エディは俺の声が聞こえてるかのように冷静に言い放った。
「我らの安全のためだ。サリアなら信用できるし無茶はしない。バトルドームとの関係を継続できる。人食いナメクジと手を組んだ王族は論外だが、貴公らがどれほど安定的に政権運営をできるか、我らと友好関係を築けるかは未知数だ」
「勝手なことを言うな!!! 我が父はやつらに食われたのだぞ!!!」
「サリアには大王がついてる。サリアなら仇を取ってくれる」
「そもそも大王がしっかりしてれば……」
「その大王は我らと友好関係を築くためにバトルドームに来たのだ。責任があるとすれば王の息子たちとプローンだ。敵を間違えるな」
「ぐ、かかれ! 敵は一人だ!!!」
「我ら帝国は友人を、鬼神国を見捨てることはない。私はエディ・アンハイム伯爵。レオ・カミシロの副官だ」
将軍の息子たちのグループが一斉に襲いかかった。
だけど実力差は明確だった。
複数を一斉に相手する俺たちはこういう戦いになれている。
エディは6人の間合いをコントロールしていた。
一斉に斬りかかるのを防ぐためにお互いがお互いの邪魔になるように誘導。
まずは一体目。
斬りかかってきたところにカウンター。

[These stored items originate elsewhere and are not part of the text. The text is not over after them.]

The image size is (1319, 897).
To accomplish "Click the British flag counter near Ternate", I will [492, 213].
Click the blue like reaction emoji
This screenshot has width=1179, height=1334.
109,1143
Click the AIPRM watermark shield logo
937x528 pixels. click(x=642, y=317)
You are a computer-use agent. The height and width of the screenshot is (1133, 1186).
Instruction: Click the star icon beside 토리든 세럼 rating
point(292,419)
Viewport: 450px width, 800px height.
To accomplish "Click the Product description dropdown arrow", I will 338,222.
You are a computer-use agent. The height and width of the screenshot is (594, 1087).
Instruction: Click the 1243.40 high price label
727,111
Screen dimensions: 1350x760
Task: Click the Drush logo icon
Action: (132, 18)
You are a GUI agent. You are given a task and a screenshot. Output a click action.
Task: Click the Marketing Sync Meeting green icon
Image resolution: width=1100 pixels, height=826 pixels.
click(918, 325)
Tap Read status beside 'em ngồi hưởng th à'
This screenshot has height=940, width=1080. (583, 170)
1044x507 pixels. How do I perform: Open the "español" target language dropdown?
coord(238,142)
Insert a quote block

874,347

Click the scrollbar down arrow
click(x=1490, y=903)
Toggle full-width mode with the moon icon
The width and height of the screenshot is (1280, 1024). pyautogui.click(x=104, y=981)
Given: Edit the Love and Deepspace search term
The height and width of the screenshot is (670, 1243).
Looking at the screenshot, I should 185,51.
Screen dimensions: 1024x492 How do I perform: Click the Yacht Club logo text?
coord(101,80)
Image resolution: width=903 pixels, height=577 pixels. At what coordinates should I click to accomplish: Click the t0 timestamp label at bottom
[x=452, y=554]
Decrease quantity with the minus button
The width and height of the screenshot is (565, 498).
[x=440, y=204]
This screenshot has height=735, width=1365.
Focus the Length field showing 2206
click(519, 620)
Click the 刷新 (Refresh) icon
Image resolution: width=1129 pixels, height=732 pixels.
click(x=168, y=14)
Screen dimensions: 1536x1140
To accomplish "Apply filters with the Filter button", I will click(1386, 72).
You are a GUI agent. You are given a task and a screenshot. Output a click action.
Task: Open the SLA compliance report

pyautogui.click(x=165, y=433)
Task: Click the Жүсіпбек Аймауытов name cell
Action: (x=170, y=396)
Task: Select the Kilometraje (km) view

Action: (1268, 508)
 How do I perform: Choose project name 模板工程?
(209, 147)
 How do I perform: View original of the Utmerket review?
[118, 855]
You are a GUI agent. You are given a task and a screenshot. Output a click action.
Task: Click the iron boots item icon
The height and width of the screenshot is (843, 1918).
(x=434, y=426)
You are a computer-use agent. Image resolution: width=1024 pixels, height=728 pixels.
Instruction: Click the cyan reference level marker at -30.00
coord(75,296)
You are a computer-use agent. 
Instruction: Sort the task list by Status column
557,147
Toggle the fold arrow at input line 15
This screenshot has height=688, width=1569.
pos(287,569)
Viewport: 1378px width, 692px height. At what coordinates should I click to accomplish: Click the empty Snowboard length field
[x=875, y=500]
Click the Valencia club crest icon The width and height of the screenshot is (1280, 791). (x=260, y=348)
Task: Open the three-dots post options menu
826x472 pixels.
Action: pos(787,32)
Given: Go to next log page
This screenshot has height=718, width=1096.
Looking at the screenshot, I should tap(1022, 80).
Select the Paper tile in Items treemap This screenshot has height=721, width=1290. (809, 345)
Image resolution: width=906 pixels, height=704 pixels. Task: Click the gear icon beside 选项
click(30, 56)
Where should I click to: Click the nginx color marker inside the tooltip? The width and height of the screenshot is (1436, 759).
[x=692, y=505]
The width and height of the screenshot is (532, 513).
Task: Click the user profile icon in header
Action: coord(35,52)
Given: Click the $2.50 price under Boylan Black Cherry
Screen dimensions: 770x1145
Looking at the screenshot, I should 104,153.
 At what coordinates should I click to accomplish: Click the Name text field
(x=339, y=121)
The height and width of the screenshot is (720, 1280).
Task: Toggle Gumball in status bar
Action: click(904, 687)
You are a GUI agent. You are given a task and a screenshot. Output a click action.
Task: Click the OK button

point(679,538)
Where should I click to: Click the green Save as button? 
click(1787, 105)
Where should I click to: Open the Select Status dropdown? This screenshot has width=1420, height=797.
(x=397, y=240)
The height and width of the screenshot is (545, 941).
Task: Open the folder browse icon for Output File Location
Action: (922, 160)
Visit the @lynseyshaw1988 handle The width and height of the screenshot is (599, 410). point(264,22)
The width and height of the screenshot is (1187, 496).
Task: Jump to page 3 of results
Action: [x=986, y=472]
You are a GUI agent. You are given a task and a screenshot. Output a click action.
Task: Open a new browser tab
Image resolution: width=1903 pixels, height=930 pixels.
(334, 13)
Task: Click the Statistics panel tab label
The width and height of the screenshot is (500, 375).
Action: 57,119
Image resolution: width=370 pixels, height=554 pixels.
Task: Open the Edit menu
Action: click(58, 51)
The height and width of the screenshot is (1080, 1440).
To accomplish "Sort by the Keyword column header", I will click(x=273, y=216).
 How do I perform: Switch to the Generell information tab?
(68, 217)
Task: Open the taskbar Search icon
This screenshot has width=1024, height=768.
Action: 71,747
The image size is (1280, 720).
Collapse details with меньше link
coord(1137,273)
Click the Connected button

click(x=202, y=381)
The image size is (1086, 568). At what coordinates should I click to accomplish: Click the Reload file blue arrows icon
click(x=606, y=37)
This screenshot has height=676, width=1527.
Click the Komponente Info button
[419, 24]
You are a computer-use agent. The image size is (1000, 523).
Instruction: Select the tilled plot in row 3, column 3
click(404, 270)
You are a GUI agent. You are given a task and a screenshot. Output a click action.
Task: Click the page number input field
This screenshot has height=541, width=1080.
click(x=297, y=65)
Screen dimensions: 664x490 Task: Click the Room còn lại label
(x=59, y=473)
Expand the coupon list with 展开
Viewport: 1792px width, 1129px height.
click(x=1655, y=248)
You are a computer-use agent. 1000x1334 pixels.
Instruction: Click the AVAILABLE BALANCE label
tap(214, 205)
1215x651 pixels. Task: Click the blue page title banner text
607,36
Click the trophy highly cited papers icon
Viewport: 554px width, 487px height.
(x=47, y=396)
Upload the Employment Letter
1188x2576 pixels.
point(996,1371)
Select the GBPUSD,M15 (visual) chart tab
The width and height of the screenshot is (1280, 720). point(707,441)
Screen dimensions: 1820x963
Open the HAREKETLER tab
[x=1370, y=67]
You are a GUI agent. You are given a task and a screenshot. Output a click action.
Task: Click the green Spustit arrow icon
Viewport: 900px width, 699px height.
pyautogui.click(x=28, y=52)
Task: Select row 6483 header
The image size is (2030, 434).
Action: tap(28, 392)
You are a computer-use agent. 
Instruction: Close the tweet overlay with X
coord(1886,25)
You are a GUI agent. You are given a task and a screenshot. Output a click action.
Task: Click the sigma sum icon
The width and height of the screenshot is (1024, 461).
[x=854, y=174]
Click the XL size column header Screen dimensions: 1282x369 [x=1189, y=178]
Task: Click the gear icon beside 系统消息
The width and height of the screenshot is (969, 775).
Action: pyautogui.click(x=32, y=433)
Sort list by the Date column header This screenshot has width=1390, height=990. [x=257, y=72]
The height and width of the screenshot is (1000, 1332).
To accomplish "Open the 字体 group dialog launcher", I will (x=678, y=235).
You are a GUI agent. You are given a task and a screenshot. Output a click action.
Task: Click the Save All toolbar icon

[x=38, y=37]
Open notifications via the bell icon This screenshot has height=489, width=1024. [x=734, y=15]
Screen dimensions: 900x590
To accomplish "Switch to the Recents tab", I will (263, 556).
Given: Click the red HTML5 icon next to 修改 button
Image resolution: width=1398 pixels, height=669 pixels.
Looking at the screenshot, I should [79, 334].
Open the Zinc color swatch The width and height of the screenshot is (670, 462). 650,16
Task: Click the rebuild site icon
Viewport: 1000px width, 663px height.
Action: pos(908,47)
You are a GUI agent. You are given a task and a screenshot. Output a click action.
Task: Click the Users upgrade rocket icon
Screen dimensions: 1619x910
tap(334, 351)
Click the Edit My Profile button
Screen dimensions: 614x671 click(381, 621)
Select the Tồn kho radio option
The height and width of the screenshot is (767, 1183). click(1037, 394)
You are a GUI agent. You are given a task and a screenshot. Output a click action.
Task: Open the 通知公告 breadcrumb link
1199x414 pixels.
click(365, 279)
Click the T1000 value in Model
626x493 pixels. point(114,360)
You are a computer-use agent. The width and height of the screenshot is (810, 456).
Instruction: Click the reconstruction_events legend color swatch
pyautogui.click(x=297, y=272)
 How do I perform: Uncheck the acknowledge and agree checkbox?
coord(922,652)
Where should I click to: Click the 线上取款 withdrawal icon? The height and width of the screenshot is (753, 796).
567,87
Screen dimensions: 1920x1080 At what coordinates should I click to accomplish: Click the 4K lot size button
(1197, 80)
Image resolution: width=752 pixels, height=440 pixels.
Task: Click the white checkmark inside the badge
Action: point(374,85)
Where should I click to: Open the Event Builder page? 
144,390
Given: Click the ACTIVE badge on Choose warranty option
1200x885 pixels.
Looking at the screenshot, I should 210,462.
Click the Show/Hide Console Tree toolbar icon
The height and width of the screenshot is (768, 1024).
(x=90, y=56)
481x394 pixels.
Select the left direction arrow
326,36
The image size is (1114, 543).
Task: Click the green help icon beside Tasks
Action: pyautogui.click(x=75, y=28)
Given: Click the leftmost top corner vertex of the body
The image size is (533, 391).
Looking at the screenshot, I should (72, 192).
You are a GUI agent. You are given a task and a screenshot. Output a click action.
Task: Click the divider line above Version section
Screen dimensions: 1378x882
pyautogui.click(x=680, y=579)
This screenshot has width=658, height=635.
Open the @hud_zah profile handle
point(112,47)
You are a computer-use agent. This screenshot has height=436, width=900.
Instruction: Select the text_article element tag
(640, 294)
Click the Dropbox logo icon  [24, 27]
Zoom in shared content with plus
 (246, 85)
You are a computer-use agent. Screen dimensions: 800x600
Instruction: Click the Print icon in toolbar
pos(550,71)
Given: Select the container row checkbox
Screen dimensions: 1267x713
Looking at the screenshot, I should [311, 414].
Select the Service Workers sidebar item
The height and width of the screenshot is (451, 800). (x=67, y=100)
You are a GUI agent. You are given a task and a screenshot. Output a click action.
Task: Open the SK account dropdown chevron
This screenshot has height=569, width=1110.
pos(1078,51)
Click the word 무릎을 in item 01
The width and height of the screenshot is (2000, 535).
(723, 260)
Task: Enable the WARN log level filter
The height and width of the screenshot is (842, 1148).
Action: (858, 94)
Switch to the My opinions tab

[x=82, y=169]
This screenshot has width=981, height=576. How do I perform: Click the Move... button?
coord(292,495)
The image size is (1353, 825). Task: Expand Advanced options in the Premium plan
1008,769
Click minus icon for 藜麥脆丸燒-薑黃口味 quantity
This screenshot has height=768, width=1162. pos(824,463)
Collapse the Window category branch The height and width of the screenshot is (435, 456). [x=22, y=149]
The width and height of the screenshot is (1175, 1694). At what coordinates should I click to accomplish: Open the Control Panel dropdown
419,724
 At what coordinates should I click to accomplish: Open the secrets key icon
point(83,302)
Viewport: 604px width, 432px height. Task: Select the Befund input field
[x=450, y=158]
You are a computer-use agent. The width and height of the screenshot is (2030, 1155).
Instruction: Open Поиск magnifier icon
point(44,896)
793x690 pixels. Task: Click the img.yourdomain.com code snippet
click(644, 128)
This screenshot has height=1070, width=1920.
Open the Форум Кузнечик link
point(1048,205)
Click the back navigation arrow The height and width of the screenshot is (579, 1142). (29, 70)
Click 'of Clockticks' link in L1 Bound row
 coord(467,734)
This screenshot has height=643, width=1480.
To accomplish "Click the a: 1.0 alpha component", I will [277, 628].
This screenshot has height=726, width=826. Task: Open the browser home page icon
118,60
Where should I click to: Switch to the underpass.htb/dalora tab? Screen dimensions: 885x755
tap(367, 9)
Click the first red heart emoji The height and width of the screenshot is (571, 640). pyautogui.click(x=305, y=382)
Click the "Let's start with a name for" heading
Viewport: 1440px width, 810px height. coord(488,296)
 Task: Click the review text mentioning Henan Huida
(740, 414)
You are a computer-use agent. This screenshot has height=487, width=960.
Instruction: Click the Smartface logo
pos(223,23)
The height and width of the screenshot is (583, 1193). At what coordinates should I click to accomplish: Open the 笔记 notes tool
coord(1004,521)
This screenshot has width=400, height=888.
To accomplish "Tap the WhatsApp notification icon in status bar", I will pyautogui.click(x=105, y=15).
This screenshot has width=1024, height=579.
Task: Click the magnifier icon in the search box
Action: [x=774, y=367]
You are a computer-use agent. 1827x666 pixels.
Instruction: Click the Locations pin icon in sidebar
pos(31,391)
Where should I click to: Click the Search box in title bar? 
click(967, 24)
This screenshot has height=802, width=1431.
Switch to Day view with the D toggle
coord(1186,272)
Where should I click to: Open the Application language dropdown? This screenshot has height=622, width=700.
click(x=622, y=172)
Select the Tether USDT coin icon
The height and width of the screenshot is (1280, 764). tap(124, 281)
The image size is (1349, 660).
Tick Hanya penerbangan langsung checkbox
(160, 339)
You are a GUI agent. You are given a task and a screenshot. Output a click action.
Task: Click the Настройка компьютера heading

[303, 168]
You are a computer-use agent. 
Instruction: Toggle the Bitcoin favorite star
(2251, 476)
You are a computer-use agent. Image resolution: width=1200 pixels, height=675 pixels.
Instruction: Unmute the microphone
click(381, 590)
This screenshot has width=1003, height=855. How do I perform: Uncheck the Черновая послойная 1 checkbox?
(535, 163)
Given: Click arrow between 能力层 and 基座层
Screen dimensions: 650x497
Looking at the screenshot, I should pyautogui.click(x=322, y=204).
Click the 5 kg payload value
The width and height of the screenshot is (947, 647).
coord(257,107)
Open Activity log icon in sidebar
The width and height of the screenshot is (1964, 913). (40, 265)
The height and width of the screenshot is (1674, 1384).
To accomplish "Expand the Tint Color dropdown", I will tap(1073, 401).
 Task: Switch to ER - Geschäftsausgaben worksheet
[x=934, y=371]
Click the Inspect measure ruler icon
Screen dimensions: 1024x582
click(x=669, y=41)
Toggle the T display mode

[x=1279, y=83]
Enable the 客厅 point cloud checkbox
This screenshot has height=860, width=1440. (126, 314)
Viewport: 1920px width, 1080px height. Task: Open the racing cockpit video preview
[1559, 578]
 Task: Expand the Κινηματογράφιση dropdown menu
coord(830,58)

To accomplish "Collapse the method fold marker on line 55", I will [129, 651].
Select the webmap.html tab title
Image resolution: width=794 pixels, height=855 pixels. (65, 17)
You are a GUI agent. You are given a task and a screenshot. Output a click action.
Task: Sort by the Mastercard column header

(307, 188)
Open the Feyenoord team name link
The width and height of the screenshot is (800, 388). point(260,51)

手首を切り落とす。
もう一人がその隙に斬りかかるがそれは予定通り。
斬撃をくぐって足を斬りつける。
そのまま後方にいた三体目を突き刺した。
「な、なん……だと……」
三体を一瞬で倒したエディを見て将軍の息子が呆然とした。
「帝国最強の騎士か!!!」
「俺が最強? それは違う。帝国最強はレオ・カミシロだ」
そう言うとエディが最後に残った護衛二人を一呼吸で斬り捨てた。
やだ今の見えない!!!
エディも強くなってる!!!
「無様に負けたくなければ降伏せよ」
エディは将軍の息子に刃を突きつける。
クリーンファイトなのに……怖いッス。迫力が凄え。
「ぐ……ま、負けを認める……降参だ」
これで二チーム潰した。
あとはメリッサやイソノたちがどうしてるかだ。
がんばれー。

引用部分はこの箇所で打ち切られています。